To be honest, the best way to watch them is to pirate them anyway. Whoever put together the 2011 classic-Who megatorrent did a nice job of organizing things so you can see the LC recons and any non-missing episodes interspersed in episode order, then the LC bonus features, then any bonus features from any BBC video release, instead of having to assemble it all yourself.

Of course it's missing the 5 "v2" recons that LC put out after 2011, but it's easier to just do those 5 yourself than all 26.

Is The Space Pirates as bad as it's said to be? I love 2, Jamie and Zoe.

that channel misses a couple of recons though. Tenth Planet 4, Web of Fear 3 and I think one episode of Galaxy 4. One can probably find those elsewhere though

I just realized that it is the same channel I use on YouTube: youtube.com/user/ElDoctorio/videos

>Is The Space Pirates as bad as it's said to be? I love 2, Jamie and Zoe.
I love them too, but from what I remember, except in the middle two episodes, they're entirely separated from the action and only appear in little disconnected sections near the start and/or end of the episode, and they don't have much to do with resolving any of the conflicts.

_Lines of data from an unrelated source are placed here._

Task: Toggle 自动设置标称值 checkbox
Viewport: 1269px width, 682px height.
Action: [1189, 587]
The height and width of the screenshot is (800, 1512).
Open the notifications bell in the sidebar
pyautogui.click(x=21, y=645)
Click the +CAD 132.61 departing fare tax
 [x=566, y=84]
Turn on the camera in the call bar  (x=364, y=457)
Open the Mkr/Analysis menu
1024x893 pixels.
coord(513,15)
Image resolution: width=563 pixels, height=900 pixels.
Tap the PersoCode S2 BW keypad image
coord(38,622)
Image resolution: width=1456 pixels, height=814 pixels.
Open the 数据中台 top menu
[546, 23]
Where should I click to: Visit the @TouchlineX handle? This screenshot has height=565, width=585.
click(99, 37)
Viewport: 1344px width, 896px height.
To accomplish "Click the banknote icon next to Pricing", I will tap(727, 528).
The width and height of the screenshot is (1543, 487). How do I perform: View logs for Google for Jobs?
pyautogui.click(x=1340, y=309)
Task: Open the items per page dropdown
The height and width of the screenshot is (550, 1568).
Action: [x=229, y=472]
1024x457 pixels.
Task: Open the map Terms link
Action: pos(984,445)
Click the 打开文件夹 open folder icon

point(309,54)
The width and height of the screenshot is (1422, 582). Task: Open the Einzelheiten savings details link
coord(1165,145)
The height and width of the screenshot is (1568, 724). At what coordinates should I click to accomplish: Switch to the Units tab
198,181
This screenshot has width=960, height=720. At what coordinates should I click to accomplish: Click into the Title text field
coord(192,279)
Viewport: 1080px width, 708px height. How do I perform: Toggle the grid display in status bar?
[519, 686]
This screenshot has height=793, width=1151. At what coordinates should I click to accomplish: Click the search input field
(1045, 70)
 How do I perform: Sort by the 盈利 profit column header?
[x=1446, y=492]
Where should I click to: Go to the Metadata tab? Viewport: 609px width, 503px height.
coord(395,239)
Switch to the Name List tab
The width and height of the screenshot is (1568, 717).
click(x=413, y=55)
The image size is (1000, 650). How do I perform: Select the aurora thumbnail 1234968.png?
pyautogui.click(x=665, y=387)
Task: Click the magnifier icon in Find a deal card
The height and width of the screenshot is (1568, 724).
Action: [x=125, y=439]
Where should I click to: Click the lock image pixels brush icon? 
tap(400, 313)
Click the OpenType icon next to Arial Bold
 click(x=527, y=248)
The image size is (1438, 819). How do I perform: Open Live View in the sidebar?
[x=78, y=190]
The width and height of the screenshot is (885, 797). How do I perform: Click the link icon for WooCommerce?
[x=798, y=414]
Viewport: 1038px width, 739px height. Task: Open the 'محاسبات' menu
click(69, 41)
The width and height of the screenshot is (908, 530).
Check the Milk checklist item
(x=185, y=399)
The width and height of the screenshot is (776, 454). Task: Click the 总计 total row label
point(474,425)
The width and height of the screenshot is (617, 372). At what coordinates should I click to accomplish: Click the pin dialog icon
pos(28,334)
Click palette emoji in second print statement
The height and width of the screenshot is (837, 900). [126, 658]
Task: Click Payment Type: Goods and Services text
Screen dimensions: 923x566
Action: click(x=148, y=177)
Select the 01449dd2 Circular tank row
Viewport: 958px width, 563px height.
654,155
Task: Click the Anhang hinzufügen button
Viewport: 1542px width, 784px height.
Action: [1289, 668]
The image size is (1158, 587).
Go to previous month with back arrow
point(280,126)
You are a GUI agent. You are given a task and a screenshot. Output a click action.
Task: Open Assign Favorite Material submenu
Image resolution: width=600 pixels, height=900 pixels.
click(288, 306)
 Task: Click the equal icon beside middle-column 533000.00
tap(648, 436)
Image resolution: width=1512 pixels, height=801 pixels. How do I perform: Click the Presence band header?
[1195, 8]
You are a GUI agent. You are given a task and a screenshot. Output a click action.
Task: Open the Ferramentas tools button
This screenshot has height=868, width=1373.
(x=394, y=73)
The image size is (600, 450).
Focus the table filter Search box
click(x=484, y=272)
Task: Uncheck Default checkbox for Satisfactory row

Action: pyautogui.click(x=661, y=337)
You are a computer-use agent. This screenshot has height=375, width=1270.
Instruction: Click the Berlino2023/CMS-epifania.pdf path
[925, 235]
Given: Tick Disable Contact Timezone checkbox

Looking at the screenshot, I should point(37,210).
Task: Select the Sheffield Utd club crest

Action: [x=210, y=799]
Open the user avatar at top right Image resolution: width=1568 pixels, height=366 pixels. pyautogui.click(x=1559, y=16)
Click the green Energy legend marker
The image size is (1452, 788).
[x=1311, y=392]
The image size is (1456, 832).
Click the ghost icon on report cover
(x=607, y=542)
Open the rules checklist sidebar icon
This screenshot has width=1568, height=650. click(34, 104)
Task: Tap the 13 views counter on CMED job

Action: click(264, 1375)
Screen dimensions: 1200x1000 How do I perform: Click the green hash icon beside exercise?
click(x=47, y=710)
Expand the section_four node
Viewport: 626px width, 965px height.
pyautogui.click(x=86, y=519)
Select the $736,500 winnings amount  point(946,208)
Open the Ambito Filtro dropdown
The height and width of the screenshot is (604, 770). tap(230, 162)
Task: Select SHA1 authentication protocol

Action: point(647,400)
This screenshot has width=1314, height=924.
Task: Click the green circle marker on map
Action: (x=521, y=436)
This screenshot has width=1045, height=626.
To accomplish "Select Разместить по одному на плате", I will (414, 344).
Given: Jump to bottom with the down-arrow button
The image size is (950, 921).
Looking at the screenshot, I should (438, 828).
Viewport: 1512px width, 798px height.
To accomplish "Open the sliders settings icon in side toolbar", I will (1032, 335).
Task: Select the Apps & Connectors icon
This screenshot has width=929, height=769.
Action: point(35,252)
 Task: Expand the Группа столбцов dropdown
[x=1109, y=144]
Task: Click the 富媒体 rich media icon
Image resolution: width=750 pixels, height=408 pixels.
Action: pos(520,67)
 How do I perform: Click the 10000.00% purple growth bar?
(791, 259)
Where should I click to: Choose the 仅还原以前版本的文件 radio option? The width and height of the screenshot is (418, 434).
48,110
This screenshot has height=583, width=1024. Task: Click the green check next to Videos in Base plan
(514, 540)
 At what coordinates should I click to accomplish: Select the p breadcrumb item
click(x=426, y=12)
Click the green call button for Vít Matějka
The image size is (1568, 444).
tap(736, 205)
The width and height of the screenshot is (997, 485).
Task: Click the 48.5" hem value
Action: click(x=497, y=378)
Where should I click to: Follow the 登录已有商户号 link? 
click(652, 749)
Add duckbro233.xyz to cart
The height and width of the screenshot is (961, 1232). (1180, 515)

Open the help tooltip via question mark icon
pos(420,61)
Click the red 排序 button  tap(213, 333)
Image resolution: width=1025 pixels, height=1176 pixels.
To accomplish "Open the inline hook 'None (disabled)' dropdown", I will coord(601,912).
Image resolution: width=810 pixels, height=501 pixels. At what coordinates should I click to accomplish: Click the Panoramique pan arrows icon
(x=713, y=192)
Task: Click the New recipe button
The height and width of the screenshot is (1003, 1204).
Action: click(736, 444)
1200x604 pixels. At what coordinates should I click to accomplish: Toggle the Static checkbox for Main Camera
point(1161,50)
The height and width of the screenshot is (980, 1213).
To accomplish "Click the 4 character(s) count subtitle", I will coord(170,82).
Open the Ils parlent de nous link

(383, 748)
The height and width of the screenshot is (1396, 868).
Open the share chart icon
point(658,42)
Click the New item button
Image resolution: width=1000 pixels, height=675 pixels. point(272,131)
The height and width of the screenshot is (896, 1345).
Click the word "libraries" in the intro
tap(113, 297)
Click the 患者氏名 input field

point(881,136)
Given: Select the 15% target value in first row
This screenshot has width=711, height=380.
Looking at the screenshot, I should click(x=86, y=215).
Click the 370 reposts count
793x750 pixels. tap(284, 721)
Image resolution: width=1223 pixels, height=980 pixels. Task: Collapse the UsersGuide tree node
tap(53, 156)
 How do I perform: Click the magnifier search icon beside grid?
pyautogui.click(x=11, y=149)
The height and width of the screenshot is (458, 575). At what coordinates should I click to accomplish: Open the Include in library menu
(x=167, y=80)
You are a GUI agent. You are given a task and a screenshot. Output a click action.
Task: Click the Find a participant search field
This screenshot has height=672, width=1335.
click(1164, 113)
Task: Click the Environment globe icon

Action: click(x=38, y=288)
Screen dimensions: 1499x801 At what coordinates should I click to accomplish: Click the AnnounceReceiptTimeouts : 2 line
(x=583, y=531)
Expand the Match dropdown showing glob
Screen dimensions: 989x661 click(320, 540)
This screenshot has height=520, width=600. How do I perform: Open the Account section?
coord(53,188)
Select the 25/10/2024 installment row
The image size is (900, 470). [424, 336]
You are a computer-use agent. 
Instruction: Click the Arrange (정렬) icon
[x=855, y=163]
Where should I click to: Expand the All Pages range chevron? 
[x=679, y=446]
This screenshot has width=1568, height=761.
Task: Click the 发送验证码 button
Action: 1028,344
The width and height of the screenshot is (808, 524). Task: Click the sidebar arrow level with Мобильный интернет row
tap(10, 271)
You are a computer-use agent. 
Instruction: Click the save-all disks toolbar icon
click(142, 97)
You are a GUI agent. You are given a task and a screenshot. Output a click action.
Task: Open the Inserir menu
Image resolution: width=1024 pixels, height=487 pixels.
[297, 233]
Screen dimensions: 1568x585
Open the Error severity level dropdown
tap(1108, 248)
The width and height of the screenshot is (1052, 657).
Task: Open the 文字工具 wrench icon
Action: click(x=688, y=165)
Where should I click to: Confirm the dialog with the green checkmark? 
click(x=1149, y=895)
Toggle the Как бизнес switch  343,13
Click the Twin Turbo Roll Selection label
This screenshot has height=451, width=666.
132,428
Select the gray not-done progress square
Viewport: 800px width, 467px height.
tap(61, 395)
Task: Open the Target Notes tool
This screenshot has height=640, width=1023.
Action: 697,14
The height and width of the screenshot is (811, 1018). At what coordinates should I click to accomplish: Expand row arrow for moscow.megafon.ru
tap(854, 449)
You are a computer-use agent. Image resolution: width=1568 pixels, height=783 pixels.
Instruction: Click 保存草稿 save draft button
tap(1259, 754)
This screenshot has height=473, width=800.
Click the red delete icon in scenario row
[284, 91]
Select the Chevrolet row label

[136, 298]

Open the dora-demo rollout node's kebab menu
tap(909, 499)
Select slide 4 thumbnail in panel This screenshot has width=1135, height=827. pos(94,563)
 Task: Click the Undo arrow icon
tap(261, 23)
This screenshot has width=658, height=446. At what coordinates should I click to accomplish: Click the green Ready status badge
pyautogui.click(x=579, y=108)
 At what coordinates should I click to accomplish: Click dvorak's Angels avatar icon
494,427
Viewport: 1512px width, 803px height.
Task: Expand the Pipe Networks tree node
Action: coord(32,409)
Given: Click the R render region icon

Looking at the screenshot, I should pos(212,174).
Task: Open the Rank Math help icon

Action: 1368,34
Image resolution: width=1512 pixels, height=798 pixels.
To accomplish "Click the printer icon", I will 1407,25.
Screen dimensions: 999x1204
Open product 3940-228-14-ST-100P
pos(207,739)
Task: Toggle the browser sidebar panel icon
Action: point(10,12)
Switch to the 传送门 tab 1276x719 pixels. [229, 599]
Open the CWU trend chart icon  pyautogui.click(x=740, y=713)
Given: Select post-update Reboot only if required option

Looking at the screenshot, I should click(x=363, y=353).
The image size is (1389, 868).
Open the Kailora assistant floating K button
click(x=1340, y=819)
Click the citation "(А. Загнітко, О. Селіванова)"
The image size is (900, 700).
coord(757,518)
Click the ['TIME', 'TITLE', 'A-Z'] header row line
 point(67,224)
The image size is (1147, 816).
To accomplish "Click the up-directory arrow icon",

Ugh, well I'll have to try one day.

>I just realized that it is the same channel I use on YouTube
The YouTube on doesn't claim to be official the way the DailyMotion one does, but the fact that it uses the same username, and that user was registered on both sites years ago… so yeah, probably the same guy.

>that channel misses a couple of recons though. Tenth Planet 4, Web of Fear 3 and I think one episode of Galaxy 4.
I don't know about the others, but the Tenth Planet, I believe that had been on their list of recons to redo (because they were early and crappy, or because better new sources have since been found), and the BBC DVD includes that updated recon in the bonus features (although of course the main tracks use the animated version). If so, I can understand why they wouldn't want to stream it, both financial/legal reasons and artistic ones.

Aha, just found these comments from the YouTube channel:
>LC stopped distributing 10th planet after the BBC made their recon, many years ago. It's old enough that it doesn't have a digital copy like these files are from, and isn't up to par with LC's later work. Unless they end up revisiting it, the BBC recon will be on the upcoming DVD release. Not sure what's up with Moonbase, probably just got skipped.

>I sort of addressed why 10P 4 is probably not being shown: LC stopped distributing it years back, it doesn't have a clean digital copy as it is analog source, it was ambitious for its time but not their best work (it would receive un-warranted youtube criticism that is not needed), and the BBC version is superior (though it used LC as a model).

Ah I see. By the way is the reason that we don't have The Tenth Planet 4 is because Blue Peter or something else used it for the clip of Bill regenerating and never gave it back? I haven't looked into it properly.

Presumably Blue Peter returned it, then it got wiped like the other three. And then the 16mm telerecording transfer negatives for all four got destroyed a few years later. The reason we have episodes 1-3 is that, for some arbitrary reason, prints of those transfers were stashed in the BBC Archives.

>Doctor Who cancelled
>Wilderness Years 2.0
>/who/ starts writing novels
>At the same time, Gareth begins plans to revive Doctor Who
>Gareth, who secretly lurks here, likes /who/'s novel ideas
>Gareth gets the Doctor Who gig from the BBC after a petition campaign
>Huge announcement that Gareth is bringing back DW in 2025, 20 years after the initial return. He is the new Russell T Davies
>Gareth loves /who/ novels so much that he lets some of us write for his era
>Jazz Hands becomes officially canon
>Gareth's politically incorrect scripts draw in millions of viewers
>The show becomes a huge success, but some of Gareth's political scripts become contentious
>The show is fun, the kids love the new Doctor
>Every 2nd episode is written by "Anonymous"
>New golden age

Do you /who/ take Jenna Coleman to be your lawful wedded waifu, as long as you both shall splinkpost?